- [PROBLEM REQUIREMENTS]
Please repeat the lines below, exactly and only, from the one that holds "1680x670 pixels." through the one that holds "Click the round".

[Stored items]

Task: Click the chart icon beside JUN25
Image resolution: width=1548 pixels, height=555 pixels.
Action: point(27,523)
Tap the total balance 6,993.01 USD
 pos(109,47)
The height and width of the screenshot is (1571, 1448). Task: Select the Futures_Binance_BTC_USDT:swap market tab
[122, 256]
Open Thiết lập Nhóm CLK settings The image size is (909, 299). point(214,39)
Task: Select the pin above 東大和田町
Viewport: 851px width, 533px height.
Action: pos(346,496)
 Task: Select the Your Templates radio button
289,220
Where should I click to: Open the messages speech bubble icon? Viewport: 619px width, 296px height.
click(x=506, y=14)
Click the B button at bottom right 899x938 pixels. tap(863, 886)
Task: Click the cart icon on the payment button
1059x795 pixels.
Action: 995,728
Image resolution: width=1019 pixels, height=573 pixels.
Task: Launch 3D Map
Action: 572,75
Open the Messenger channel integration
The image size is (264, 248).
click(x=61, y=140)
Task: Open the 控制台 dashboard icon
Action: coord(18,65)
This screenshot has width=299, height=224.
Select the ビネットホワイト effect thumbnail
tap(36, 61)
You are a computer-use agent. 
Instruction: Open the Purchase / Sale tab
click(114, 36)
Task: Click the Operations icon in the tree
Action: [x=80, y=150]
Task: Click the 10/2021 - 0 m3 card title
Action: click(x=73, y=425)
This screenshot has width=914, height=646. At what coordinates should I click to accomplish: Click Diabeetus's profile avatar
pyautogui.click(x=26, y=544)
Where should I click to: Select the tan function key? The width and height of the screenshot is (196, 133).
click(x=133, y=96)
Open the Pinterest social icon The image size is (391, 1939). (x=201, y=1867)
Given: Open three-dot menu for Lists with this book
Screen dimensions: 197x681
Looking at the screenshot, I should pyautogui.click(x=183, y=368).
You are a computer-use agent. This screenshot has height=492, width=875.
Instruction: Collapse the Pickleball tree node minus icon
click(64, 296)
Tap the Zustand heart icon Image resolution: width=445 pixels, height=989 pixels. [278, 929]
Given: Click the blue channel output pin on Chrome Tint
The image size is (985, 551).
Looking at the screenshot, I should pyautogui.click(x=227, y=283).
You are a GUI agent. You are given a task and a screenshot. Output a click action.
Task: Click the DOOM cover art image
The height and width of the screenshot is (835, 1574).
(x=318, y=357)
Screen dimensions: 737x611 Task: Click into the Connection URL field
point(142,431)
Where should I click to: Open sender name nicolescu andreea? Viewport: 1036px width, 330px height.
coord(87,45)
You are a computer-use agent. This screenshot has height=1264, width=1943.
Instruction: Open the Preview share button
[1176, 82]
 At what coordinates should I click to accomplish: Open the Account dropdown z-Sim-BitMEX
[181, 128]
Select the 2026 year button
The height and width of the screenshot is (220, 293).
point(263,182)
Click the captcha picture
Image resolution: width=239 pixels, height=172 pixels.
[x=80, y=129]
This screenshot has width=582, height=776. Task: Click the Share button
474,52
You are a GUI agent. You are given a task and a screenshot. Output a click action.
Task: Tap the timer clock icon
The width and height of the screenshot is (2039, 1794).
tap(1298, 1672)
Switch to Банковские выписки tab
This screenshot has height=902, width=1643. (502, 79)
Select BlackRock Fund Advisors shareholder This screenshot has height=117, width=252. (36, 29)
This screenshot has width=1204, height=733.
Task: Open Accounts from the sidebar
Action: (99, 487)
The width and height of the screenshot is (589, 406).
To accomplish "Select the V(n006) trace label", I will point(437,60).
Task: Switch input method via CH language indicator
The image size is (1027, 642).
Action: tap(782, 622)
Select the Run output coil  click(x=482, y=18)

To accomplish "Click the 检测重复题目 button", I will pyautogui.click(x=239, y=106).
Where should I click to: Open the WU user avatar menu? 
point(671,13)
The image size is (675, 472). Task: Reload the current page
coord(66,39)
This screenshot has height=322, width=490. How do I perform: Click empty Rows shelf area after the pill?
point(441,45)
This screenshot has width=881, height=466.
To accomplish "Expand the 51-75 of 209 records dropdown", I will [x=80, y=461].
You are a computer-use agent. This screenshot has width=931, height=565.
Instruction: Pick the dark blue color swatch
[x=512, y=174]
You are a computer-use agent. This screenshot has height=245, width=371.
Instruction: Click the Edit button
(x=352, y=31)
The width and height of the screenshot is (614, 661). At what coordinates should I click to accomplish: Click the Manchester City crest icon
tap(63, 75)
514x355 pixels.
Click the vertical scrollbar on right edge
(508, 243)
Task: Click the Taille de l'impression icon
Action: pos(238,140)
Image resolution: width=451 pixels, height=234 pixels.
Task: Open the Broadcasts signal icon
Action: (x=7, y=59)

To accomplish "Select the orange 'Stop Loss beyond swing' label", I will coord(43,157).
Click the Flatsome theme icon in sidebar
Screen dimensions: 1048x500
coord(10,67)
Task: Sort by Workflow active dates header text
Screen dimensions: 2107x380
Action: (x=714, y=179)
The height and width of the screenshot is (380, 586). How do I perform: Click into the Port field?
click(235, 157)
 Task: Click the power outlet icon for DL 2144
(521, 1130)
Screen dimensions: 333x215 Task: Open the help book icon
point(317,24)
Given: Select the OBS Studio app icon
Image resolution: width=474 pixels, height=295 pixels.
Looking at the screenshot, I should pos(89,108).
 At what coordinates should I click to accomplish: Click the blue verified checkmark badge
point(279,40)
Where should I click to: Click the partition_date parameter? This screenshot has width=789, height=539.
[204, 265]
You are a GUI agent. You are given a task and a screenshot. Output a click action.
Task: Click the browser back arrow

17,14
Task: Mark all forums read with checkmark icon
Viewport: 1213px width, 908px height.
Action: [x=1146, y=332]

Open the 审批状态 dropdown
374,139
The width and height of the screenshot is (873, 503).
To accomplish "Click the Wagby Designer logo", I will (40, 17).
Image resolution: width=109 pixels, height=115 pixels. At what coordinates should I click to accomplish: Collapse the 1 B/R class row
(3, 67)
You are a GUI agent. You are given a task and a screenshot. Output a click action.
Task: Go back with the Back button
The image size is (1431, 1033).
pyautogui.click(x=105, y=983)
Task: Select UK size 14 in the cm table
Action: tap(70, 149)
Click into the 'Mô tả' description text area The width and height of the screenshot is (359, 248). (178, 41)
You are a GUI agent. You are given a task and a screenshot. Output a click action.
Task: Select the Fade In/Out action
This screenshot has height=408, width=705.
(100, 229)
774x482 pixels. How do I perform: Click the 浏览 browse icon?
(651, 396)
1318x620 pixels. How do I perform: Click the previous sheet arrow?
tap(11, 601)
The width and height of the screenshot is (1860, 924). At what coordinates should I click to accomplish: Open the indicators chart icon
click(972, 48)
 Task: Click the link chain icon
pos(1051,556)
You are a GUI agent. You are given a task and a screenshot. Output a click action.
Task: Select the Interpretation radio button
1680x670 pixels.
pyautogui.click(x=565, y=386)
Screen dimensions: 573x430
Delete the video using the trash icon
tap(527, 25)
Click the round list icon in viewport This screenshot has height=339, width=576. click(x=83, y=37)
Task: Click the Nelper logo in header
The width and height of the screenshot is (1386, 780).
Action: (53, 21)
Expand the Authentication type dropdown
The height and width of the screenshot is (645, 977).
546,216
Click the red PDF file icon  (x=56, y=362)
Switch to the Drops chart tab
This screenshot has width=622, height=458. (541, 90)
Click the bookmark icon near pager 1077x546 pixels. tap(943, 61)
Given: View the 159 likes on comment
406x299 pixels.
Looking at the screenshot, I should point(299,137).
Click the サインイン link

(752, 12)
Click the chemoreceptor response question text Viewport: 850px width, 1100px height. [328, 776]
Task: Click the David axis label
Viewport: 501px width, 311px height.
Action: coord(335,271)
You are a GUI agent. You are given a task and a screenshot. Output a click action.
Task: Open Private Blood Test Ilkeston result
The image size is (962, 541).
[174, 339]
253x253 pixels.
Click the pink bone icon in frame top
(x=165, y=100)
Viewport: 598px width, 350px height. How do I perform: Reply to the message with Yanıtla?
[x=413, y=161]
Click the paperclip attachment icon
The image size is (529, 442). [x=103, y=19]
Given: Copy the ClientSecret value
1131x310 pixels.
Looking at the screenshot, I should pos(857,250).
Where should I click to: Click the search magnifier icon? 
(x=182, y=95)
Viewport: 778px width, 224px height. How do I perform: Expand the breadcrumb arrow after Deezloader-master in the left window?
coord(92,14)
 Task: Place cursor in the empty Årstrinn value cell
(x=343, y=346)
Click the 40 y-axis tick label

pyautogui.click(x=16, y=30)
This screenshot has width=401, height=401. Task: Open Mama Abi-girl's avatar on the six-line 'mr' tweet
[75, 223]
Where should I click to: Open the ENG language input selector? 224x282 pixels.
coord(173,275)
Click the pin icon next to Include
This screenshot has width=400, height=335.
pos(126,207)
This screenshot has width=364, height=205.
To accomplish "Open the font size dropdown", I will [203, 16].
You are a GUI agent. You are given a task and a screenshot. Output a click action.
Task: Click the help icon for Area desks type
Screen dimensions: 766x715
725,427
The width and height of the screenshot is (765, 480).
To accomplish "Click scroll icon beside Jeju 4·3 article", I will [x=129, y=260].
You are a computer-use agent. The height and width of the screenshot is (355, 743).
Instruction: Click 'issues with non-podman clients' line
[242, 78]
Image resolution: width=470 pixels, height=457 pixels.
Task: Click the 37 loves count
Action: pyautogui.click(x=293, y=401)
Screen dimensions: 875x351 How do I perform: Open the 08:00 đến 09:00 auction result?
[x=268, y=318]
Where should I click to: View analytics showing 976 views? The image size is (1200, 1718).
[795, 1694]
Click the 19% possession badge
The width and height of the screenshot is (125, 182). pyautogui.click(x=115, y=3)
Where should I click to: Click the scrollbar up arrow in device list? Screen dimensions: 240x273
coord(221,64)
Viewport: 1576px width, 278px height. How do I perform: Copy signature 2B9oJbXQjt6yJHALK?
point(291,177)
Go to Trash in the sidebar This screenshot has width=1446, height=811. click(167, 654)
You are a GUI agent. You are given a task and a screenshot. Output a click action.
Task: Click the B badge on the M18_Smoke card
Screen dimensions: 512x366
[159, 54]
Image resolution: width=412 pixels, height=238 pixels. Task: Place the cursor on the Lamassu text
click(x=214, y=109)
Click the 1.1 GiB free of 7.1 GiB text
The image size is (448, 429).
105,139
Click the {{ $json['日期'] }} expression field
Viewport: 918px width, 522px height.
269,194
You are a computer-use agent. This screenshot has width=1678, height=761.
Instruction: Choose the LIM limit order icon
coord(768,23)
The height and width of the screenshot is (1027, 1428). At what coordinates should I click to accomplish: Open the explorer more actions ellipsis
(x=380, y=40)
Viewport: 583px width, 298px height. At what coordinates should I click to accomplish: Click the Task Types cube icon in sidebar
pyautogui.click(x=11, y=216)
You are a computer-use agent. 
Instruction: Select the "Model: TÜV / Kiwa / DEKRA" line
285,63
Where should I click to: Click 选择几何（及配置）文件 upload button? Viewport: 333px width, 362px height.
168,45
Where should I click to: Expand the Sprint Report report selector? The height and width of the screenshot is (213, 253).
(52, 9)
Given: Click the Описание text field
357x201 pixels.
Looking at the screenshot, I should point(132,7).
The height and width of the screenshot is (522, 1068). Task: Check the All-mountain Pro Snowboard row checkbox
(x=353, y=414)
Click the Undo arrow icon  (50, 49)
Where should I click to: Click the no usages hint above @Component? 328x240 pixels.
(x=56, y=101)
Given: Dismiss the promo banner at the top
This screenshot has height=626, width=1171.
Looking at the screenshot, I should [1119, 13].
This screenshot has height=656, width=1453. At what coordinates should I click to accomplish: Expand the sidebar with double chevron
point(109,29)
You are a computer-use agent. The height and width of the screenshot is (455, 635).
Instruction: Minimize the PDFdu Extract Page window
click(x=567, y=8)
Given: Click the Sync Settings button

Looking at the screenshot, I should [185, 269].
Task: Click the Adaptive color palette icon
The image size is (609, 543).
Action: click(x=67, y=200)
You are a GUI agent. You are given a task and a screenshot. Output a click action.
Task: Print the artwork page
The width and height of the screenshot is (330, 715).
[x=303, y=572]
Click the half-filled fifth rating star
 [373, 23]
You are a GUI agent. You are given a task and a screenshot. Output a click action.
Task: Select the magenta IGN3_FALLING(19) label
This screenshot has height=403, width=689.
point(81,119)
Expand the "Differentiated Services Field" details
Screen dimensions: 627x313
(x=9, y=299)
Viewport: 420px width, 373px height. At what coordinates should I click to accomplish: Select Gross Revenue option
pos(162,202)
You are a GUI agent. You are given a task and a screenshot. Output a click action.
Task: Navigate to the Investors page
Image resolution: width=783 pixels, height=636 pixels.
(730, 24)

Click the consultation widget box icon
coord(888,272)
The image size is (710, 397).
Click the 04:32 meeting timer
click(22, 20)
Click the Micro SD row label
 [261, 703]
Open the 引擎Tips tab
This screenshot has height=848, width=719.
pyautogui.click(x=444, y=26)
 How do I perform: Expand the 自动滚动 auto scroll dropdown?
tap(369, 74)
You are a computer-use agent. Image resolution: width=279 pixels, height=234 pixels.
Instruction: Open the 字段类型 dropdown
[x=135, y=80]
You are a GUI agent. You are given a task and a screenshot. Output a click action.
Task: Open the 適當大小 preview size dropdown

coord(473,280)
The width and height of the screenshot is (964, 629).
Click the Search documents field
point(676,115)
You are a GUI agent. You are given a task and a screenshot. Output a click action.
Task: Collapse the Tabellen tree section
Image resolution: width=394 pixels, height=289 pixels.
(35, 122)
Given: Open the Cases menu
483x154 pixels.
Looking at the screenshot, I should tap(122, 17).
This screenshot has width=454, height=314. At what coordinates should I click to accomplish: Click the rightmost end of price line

- [FINISHED EXERCISE]
1680x670 pixels.
pyautogui.click(x=565, y=386)
Screen dimensions: 573x430
Delete the video using the trash icon
tap(527, 25)
Click the round list icon in viewport This screenshot has height=339, width=576. click(x=83, y=37)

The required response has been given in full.